Attorneys for ‘duped’ migrants flown to Martha’s Vineyard

Attorneys representing Venezuelan asylum-seekers flown thousands of miles to an affluent holiday island in Massachusetts at the behest of Republican governors have formally requested authorities open a criminal investigation, claiming the victims were “induced to board airplanes and cross state lines under false pretences”.

Lawyers for Civil Rights (LCR), a Boston-based group representing 30 of the 48 people flown from Texas to Martha’s Vineyard on Wednesday, said: “Individuals, working in concert with state officials, including the Florida governor, made numerous false promises [to the migrants] – including of work opportunities, schooling for their children, and immigration assistance – in order to induce them to travel.”

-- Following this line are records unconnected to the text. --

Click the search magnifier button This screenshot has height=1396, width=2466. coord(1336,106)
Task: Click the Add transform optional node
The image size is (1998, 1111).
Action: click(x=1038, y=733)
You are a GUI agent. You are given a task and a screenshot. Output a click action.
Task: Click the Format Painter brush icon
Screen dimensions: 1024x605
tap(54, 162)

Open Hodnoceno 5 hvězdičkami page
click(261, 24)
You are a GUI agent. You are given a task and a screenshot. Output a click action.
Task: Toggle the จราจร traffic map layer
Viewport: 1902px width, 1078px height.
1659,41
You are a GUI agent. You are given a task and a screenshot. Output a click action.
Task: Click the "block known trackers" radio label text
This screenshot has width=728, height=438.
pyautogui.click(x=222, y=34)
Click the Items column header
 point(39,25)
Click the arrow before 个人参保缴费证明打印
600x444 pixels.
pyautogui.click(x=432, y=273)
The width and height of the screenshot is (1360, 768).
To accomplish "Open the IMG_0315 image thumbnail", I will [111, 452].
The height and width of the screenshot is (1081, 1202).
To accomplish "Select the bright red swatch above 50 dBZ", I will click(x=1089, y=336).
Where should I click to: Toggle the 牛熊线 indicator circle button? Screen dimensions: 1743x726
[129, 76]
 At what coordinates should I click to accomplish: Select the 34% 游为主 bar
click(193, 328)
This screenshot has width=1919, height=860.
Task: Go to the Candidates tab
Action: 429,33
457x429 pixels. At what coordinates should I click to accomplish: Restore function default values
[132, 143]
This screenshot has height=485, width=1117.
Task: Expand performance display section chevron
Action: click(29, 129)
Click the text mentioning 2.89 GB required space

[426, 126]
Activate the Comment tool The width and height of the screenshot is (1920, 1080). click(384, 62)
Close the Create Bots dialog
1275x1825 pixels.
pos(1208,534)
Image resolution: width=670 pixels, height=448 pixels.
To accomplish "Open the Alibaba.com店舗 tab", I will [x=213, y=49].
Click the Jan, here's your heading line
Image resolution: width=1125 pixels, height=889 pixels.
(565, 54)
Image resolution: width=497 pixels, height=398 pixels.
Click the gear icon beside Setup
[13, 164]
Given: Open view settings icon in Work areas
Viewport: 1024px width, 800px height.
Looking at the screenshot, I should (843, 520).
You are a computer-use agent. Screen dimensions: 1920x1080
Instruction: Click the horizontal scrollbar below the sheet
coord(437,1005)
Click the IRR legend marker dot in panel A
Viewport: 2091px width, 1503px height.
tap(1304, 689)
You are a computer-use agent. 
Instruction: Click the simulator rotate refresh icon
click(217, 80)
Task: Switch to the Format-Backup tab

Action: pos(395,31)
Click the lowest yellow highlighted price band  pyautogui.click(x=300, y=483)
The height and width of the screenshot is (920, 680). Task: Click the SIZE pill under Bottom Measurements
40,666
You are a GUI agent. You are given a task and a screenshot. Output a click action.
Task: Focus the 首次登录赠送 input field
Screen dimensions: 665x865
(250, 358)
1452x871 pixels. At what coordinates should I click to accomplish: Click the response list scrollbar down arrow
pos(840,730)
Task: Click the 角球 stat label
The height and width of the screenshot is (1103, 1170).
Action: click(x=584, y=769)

According to LCR, which is providing pro bono legal assistance to the asylum-seekers, the Venezuelans were duped in what was essentially a coordinated political stunt targeting vulnerable people based on their race and country of origin. Those flown to the holiday island included women and children as young as two years old.

LCR has written to the US attorney Rachael Rollins and the Massachusetts attorney general, Maura Healey, requesting they open criminal investigations, as “we strongly believe that criminal laws were broken by the perpetrators of this stunt”.

In a statement, LCR said: “This cowardly political stunt has placed our clients in peril. Upon arrival, numerous individuals had to be rushed to the hospital, in need of medical care. Some now have immigration hearings as early as Monday thousands of miles away.”

It was only when the plane was midair that people were told they were heading to Martha’s Vineyard and not Boston, according to LCR. Florida governor Ron DeSantis has denied that the migrants were duped, claiming that they signed waivers knowing where they were going.

The political fallout may bring unintended consequences for DeSantis as Florida is home to the largest Venezuelan diaspora outside the country. The Venezuelan population in the US has more than doubled in the past decade amid an unprecedented exodus caused by the country’s economic and political crises, which have driven out millions of people from the once stable and prosperous South American country.

Local Venezuelan advocates and community leaders slammed DeSantis over the weekend, accusing the governor of political game playing.

The Martha’s Vineyard case is part of a series of legally and ethically controversial moves by southern border state Republican governors to transport migrants and asylum-seekers to so-called liberal cities to supposedly embarrass the Biden administration in the run-up to the midterm elections.

The governors of Texas, Arkansas and Florida, who say they are protesting what they describe as the failure by the federal government to secure the border, have spent millions of taxpayer dollars – including funds allocated for Covid relief – in bussing thousands of migrants and refugees to Washington DC, New York and Chicago. On Saturday, about 50 migrants, including a one-month-old baby, were sent in a bus from Texas to the Washington home of the vice-president, Kamala Harris.

The strategy, which has been condemned by the White House, Democratic officials, immigration lawyers and rights groups, has caused further stress and upheaval for many of the migrants and refugees, who are often trying to reunite with relatives while their legal asylum claims are processed in court.

A protest is planned for Sunday, when activists from the country’s oldest and largest Latino civil rights group, the League of United Latin American Citizens (Lulac), plan to make a human chain in order to physically stop further buses departing Eagle Pass, Texas.

“Lulac is going to counter the anti-migrant political hate speech, lies, and misinformation recruiters are using to entice men, women, and children in despair,” said Domingo Garcia, the group’s national president. “Governors Abbott, DeSantis, and others are toying with them like political piñatas with no concern for their well-being.”

Lulac is planning similar actions across the border, as part of a nationwide education campaign called Bust the Buses.

“This is a new threat – in addition to the cartels and extreme weather – so we need to be on the ground spreading the word so migrants know that there are rogue agents of the state trying to scam them,” Carlos A Martinez, Lulac’s social media manager, told the Guardian on route to Eagle Pass.

On Sunday Dick Durbin, chair of the senate judiciary committee, criticized the southern Republican governors for using migrants for “political purposes”.

“It is pathetic that these governors are taking advantage of these helpless people,” he said. “It’s always the kids that end up being the victims.”